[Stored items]
····················

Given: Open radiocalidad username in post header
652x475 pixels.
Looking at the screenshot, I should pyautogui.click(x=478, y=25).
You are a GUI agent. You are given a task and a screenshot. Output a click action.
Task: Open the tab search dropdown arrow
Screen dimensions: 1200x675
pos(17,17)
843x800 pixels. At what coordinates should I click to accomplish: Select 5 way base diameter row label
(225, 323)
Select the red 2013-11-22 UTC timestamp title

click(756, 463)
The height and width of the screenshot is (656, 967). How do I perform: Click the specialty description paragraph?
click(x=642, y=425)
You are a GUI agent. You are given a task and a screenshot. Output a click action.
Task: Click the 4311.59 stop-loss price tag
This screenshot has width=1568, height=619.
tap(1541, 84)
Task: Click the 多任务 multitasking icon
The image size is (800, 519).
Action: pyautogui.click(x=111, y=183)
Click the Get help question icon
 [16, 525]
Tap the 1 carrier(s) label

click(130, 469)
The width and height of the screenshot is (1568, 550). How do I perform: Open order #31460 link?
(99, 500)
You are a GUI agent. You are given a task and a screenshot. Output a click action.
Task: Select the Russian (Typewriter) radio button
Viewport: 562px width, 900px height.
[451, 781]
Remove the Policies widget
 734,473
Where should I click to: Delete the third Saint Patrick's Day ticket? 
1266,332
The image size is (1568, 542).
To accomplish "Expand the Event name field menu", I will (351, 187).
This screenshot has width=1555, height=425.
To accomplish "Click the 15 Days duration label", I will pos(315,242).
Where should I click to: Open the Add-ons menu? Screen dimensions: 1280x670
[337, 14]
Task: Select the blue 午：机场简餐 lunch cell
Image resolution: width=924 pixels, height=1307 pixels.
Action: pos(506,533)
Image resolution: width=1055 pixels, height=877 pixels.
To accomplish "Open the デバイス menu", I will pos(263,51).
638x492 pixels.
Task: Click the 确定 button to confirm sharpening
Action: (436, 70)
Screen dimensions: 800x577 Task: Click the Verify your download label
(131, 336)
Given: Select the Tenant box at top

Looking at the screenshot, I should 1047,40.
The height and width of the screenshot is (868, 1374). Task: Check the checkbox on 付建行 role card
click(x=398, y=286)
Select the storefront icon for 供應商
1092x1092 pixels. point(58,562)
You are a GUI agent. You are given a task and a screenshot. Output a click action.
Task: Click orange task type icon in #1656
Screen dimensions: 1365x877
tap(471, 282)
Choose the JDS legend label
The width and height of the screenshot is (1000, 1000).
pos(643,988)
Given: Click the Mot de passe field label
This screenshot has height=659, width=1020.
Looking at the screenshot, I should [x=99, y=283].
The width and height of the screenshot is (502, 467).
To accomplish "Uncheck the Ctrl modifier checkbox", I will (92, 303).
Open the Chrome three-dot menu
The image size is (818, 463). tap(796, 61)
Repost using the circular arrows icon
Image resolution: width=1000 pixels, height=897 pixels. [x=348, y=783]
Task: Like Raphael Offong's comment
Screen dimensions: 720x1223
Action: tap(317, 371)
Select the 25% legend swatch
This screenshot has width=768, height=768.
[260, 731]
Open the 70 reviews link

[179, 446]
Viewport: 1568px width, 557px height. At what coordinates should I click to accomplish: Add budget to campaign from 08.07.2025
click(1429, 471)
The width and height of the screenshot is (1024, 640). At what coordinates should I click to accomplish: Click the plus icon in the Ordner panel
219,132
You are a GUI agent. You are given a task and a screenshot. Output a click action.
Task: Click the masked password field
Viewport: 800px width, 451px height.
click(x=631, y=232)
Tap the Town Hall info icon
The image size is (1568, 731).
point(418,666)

····················

**What you need to do**:
Every line from the one that has "Tap the Town Hall info icon" down to the last line above must be written out exactly, with both ends included and nothing else.

**Solution for this problem**:
Tap the Town Hall info icon
The image size is (1568, 731).
point(418,666)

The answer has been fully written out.